The data
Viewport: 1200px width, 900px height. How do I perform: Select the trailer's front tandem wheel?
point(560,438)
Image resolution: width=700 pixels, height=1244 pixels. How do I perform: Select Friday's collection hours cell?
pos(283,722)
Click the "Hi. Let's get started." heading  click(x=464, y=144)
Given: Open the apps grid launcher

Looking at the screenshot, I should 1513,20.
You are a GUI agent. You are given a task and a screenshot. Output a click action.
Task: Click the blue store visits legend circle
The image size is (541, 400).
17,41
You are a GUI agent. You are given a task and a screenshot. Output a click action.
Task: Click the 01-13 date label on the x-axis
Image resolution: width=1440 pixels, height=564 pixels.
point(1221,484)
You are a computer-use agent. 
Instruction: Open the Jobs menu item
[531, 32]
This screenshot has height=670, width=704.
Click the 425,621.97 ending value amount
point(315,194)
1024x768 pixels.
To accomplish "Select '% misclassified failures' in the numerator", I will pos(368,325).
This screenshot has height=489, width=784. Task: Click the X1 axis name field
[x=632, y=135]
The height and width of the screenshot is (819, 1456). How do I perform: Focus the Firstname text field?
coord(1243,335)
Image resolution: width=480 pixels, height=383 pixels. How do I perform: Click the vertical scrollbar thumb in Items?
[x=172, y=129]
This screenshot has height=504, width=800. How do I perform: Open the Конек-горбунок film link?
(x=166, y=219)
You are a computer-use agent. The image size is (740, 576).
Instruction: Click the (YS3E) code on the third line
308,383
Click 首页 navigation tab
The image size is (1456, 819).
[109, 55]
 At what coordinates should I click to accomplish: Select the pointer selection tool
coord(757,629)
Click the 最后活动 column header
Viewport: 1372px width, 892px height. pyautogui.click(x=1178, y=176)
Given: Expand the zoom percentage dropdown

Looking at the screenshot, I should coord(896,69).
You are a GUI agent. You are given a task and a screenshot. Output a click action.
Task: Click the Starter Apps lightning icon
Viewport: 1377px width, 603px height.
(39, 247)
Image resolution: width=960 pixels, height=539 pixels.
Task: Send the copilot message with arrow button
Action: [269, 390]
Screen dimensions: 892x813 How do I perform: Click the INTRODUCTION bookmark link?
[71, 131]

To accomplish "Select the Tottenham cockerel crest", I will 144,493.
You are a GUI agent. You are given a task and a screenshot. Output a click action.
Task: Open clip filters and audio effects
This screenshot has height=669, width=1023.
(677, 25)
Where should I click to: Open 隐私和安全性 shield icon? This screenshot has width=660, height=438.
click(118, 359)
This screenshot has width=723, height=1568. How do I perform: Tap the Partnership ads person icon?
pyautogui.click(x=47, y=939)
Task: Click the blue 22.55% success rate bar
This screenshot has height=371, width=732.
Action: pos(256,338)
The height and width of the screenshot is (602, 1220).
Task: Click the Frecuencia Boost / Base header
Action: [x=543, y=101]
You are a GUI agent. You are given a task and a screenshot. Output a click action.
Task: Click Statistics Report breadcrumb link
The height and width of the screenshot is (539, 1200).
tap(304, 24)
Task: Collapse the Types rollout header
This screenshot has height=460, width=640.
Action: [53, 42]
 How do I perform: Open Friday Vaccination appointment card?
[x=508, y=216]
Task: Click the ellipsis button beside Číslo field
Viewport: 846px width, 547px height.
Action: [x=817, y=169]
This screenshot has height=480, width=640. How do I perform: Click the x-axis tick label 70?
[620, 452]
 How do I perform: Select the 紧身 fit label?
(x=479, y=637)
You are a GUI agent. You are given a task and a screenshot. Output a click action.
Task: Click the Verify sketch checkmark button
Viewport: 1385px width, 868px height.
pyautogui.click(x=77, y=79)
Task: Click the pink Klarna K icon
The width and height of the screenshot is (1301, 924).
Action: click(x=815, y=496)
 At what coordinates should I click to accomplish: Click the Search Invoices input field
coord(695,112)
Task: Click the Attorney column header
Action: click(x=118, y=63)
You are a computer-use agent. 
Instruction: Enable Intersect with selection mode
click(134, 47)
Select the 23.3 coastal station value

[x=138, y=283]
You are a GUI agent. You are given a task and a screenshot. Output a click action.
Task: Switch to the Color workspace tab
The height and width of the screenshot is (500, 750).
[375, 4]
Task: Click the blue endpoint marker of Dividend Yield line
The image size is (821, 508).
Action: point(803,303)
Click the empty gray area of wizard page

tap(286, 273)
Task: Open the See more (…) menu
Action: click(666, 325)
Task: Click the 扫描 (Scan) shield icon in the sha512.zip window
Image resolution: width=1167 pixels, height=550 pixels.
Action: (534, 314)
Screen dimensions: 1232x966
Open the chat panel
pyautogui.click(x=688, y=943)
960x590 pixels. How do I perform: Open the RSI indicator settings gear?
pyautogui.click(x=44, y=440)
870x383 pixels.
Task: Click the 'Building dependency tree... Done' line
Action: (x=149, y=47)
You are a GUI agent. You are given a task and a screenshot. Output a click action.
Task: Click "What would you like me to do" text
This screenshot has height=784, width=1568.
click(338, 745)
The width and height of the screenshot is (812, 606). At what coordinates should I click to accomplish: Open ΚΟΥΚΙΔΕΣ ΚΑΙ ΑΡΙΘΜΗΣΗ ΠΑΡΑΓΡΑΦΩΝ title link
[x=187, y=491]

What to produce
For the listing above, identify each line bearing "blue".

Reply to the task
Task: Click the blue store visits legend circle
Task: Click the blue 22.55% success rate bar
Task: Click the blue endpoint marker of Dividend Yield line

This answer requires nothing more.